Raw items
* START *
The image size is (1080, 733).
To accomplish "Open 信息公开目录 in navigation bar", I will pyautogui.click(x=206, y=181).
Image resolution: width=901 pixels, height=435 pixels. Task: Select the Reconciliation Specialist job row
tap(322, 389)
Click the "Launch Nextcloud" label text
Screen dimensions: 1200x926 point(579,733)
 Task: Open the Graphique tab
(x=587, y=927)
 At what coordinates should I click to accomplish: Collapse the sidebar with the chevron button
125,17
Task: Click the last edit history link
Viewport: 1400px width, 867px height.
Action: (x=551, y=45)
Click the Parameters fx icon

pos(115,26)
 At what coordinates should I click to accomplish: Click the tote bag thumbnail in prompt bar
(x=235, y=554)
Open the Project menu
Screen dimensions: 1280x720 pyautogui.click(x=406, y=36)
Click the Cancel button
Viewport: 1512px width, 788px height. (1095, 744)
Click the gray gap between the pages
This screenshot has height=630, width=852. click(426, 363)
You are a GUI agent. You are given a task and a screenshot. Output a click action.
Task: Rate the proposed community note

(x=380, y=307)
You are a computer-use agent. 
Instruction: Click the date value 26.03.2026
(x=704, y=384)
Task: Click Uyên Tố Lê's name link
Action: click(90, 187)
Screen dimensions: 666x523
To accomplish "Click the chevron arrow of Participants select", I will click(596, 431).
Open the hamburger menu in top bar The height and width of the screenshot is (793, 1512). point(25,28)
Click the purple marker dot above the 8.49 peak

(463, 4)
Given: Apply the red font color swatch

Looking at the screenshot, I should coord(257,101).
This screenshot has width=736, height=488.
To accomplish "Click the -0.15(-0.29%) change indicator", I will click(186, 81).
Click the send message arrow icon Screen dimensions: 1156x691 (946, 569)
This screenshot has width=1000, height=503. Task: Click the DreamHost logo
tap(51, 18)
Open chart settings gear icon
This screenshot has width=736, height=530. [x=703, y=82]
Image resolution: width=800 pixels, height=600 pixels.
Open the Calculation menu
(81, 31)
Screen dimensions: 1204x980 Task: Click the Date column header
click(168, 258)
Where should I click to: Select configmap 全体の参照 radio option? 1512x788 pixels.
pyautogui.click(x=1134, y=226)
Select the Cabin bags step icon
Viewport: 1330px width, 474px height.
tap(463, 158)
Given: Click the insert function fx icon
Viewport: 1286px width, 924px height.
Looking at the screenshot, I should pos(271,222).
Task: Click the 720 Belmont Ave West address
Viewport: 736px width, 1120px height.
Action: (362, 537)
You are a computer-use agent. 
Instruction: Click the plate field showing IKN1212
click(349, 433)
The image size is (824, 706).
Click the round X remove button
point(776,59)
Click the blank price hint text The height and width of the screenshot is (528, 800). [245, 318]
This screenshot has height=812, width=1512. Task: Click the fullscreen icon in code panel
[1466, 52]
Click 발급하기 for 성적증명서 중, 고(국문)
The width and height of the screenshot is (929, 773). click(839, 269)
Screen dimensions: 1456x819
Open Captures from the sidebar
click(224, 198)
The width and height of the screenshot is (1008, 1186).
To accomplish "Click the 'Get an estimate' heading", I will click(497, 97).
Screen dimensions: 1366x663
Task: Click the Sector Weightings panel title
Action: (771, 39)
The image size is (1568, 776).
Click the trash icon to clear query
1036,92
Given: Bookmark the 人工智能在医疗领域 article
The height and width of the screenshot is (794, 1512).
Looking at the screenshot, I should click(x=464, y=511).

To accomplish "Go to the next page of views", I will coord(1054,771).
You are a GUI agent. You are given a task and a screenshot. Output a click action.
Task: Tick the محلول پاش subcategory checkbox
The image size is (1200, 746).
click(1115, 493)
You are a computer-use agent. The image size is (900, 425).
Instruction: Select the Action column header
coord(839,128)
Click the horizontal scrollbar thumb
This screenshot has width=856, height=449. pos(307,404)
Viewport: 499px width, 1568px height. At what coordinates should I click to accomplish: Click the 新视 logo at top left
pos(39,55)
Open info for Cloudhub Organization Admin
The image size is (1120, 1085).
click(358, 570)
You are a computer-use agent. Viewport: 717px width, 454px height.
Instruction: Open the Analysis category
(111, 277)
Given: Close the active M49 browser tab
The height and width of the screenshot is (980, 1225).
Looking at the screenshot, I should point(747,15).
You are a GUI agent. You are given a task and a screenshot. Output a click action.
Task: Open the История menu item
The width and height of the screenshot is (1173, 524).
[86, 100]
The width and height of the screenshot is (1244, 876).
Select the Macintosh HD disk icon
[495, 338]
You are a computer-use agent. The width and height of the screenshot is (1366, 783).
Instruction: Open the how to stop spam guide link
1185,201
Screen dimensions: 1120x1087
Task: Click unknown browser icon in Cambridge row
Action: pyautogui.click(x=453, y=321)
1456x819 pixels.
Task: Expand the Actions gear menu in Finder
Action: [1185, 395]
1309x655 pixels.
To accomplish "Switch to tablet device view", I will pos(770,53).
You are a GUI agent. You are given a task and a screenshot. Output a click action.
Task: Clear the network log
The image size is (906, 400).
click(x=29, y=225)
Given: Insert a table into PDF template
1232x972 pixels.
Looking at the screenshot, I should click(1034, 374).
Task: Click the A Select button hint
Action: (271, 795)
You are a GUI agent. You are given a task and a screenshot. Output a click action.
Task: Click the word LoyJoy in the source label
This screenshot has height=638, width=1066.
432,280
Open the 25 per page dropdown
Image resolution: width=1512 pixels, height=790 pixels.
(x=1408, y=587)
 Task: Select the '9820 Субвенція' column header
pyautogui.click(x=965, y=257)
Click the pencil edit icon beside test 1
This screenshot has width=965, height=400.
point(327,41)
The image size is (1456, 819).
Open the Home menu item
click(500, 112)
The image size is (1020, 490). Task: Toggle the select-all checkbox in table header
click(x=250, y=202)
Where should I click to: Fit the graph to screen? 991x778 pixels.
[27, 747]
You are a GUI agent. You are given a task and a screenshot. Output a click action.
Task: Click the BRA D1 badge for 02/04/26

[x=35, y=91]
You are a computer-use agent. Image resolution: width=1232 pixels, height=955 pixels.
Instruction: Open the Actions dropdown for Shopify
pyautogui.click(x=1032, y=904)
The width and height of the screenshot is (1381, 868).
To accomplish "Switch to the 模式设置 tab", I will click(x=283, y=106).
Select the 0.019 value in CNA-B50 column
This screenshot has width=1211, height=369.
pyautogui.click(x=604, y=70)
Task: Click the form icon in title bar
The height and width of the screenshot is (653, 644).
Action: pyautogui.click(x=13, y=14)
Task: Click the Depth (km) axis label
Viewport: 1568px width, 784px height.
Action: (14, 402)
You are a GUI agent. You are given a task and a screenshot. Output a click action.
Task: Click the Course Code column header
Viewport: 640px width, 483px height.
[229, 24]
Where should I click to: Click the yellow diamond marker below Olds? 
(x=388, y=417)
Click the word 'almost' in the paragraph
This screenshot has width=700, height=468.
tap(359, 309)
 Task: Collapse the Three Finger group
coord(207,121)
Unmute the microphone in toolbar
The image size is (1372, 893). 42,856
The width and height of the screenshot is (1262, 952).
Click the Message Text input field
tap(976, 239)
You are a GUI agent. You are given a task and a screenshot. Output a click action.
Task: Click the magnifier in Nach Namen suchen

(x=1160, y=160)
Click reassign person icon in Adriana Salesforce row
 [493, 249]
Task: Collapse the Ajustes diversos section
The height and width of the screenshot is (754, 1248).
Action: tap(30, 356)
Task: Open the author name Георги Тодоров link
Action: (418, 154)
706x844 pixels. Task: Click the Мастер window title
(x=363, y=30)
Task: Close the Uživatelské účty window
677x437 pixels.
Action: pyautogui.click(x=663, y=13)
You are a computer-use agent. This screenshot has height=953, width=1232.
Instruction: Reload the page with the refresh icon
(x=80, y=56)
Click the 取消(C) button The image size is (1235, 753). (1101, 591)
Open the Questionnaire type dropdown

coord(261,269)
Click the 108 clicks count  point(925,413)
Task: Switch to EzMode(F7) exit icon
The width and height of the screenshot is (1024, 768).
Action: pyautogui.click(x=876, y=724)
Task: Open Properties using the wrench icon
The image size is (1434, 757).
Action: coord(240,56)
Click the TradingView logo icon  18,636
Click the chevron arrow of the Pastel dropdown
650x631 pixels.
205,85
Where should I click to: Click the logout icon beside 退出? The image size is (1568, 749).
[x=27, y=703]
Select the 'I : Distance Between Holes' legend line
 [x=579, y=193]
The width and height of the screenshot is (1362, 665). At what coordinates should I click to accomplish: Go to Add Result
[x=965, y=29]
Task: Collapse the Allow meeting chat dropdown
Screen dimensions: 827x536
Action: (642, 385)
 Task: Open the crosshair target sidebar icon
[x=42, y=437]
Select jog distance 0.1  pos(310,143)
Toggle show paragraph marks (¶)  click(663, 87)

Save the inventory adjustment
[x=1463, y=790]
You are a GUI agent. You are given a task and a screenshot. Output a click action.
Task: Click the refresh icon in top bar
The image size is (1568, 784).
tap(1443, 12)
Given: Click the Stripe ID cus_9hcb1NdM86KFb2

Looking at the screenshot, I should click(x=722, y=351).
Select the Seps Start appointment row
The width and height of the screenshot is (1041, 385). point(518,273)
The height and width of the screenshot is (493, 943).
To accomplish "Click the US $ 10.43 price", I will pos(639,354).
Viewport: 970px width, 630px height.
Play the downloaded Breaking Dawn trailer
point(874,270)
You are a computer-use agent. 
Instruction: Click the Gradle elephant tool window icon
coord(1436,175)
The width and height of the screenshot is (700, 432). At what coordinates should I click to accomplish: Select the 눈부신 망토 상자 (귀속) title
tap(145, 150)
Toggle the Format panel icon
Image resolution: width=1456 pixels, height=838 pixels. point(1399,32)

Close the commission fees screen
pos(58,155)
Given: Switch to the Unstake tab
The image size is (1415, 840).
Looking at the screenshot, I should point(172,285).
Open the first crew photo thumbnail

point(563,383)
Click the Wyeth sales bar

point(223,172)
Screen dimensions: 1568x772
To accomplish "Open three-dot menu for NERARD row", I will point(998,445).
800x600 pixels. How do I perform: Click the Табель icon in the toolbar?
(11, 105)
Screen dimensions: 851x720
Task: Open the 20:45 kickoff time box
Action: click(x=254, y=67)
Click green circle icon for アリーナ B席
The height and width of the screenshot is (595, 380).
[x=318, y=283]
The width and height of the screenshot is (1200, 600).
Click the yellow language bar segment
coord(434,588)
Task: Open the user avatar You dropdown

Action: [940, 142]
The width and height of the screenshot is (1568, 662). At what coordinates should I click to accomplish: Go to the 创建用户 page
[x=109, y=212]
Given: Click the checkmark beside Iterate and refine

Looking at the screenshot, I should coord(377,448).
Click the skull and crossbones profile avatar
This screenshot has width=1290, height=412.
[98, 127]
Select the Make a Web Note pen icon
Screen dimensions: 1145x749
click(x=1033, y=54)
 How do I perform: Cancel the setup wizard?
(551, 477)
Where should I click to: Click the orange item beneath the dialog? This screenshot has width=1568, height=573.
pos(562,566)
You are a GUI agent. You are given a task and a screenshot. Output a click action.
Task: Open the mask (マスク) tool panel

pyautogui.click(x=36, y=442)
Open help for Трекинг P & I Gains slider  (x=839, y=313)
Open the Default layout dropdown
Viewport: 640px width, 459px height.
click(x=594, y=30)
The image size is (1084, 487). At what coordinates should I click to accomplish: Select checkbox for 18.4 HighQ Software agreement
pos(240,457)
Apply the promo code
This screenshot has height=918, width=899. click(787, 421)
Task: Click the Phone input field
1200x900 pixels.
* END *
What to work on:
Copy everything from "Select the 0.019 value in CNA-B50 column" down to "Action: (14, 402)" again, requests included, and shift each click coordinate in the answers by adding 126 to it.

Output for this exercise:
Select the 0.019 value in CNA-B50 column
This screenshot has width=1211, height=369.
pyautogui.click(x=730, y=196)
Task: Click the form icon in title bar
The height and width of the screenshot is (653, 644).
Action: pyautogui.click(x=139, y=140)
Task: Click the Depth (km) axis label
Viewport: 1568px width, 784px height.
Action: (140, 528)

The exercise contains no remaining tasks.